Mobile fraud alert in Australia: How scammers take over your phone number

A new scam alert from Australia’s communications regulator and Scamwatch warns about a growing risk: mobile fraud that can take over your phone number.

As more services rely on phone numbers for security, scammers are targeting this single point of access. It’s faster than hacking individual accounts, and often harder to detect until it’s too late.

Anyone with a mobile phone can be targeted, especially if their data has been exposed in a breach, passwords are reused, or email security is weak.

Key takeaways:

• Mobile fraud lets scammers take control of your phone number
• Once inside, they can reset passwords and access your accounts
• Banks, myGov, and email accounts are common targets
• Sudden loss of signal or unexpected codes are major warning signs
• Acting fast can prevent serious financial and identity damage

What is mobile phone fraud?

Mobile phone fraud happens when a scammer gains control of your phone number or makes unauthorized changes to your mobile account. This is often done through tactics like SIM swapping or account takeovers. Once they succeed, they can receive your verification codes, reset passwords, and lock you out of your own accounts.

In simple terms, they turn your phone number into their access key to all your accounts.

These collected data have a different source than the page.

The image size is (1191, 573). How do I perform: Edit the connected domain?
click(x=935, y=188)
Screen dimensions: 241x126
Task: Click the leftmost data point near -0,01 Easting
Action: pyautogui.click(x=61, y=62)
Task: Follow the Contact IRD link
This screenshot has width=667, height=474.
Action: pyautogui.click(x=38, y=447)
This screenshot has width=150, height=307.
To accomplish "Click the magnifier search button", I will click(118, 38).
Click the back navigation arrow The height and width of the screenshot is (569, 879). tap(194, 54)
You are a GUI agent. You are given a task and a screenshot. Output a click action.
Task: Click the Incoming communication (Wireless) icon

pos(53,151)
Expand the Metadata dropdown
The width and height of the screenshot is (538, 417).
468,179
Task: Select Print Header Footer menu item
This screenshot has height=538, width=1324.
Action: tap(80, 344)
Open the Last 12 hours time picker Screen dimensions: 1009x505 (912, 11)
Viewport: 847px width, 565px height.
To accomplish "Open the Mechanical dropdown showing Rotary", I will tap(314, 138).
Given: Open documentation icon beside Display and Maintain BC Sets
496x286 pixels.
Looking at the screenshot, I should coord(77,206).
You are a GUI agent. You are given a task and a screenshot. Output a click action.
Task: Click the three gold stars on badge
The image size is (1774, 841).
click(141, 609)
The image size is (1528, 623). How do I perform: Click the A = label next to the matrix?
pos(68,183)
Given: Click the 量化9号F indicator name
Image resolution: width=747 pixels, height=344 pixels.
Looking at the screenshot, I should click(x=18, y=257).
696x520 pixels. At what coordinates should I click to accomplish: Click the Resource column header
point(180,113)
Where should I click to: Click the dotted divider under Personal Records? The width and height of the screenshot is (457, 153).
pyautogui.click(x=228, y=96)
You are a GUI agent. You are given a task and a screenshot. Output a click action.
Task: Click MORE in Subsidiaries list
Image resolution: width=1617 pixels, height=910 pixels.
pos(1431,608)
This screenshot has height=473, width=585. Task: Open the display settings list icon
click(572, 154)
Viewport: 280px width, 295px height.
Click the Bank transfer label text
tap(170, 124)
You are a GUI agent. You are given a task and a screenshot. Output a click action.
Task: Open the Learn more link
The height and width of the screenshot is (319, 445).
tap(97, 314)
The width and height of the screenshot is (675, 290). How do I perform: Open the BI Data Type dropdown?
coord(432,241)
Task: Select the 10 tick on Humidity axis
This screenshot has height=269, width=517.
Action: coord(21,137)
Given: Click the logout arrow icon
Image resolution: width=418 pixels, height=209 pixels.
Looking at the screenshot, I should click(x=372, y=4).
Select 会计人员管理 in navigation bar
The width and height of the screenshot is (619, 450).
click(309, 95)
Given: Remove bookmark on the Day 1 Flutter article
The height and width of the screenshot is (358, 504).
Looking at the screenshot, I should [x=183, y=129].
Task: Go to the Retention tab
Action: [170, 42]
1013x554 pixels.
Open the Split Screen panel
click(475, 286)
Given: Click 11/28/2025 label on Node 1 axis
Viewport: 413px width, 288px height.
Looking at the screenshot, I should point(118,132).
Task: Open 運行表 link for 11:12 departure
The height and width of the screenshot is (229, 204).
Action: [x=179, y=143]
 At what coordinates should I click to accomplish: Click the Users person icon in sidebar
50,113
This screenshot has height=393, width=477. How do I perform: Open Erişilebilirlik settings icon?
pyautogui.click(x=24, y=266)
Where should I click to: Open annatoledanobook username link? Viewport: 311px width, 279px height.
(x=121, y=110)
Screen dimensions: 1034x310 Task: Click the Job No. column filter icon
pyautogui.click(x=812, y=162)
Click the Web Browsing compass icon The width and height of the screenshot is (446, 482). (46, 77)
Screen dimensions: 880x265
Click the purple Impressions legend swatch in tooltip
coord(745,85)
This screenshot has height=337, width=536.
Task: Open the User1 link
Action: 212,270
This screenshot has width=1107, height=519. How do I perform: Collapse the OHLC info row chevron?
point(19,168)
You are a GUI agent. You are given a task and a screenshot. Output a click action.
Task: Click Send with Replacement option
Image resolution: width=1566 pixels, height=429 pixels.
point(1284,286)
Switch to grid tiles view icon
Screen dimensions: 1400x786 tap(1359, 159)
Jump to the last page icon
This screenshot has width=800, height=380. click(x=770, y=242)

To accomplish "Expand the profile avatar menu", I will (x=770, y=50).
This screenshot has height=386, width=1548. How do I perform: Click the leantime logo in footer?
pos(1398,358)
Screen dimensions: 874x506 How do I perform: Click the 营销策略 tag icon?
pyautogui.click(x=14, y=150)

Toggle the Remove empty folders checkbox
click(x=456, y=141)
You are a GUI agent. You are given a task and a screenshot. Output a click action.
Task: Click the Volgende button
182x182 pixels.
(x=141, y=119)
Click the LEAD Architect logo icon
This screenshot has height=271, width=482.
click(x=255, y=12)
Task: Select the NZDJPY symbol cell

Why scammers target your phone number

Most online services use your phone number as a second layer of security. That includes banking apps, government services like myGov, email accounts, subscription platforms, and even loyalty programs. With control of your number, scammers can bypass these protections in minutes. What starts as a single breach can quickly turn into a chain reaction, giving access to multiple accounts.

A compromised email account, a phishing message, or leaked data from a breach can give scammers just enough information to impersonate you. From there, they contact your mobile provider and request changes, such as transferring your number to a new SIM or modifying your account details. Because they already have pieces of your personal information, these requests can look convincing.

Related: What to Do If Scammers Have Your Phone Number

 Warning signs you shouldn’t ignore

Mobile fraud often shows subtle warning signs before serious damage happens.

Watch for:

• Unexpected alerts about changes to your mobile account
• Verification codes you didn’t request
• Password reset emails you didn’t initiate
• Login attempts from unknown devices
• Your phone suddenly losing signal or switching to “SOS only”

That last one is especially important. If your phone stops working without explanation, it could mean your number has been transferred.

Related: How to check if a phone number is a scam

What to do if you’ve been targeted

If you notice any of the warning signs, acting quickly can limit the damage.

• Start by contacting your bank immediately. This helps stop any unauthorized transactions as early as possible.
• Then call your mobile provider using an official number—not one from a message or email—and explain what’s happening.
• Ask them to secure your number by placing a lock or port freeze on your SIM. This can prevent further changes or transfers.

After that, focus on securing your accounts:

• Change passwords on all your accounts, starting with email and banking
• Enable or review multi-factor authentication
• Check your accounts for unusual activity
• Monitor transactions closely in the following days

If your personal details may have been exposed, services like IDCARE can guide you through the next steps and help you recover safely.

Related: 8 most common scams targeting senior Australians in 2025

How to protect yourself against mobile fraud

Start with how you handle messages. Be cautious with anything unexpected—don’t click links, download attachments, or install apps you weren’t expecting, even if the message looks familiar.

Take a moment to verify who you’re dealing with. If someone claims to be your telecom provider, don’t rely on the contact details in the message. Call them back using the number on their official website or your bill.

Strengthen your accounts wherever you can. Use strong, unique passwords for each service and update them regularly. Adding multi-factor authentication gives you an extra layer of protection, especially when it doesn’t rely only on SMS.

Be mindful of your personal data. Avoid sharing ID documents unless absolutely necessary. Delete emails that contain sensitive information so they can’t be accessed later if your account is compromised.

Related: 5 Scams Australians Are Likely to Face in 2026 — and How to Prepare

Protect your phone from phishing attempts and scams. Bitdefender Mobile Security can block phishing links, malicious websites, and scam attempts before they reach you—including those sent through messages or social media.  It’s available for both iOS and Android devices.

If you’re unsure about a link, you can check it with Bitdefender Link Checker or get a second opinion from Bitdefender Scamio for free.

FAQs

Can someone really access my bank account through my phone number?

Yes. If they control your number, they can receive verification codes and reset passwords for accounts linked to it.

Can mobile fraud happen without me clicking anything?

Yes. In many cases, scammers use data from breaches or impersonation tactics to convince your mobile provider to transfer your number without your direct action.

What is SIM swapping?

It’s when a scammer transfers your phone number to a SIM card they control, usually by tricking your mobile provider.

Is multi-factor authentication still safe?

Yes, but app-based authentication (instead of SMS) is generally more secure.

What should I do if my phone suddenly has no signal?

Contact your mobile provider immediately. This could be a sign your number has been taken over.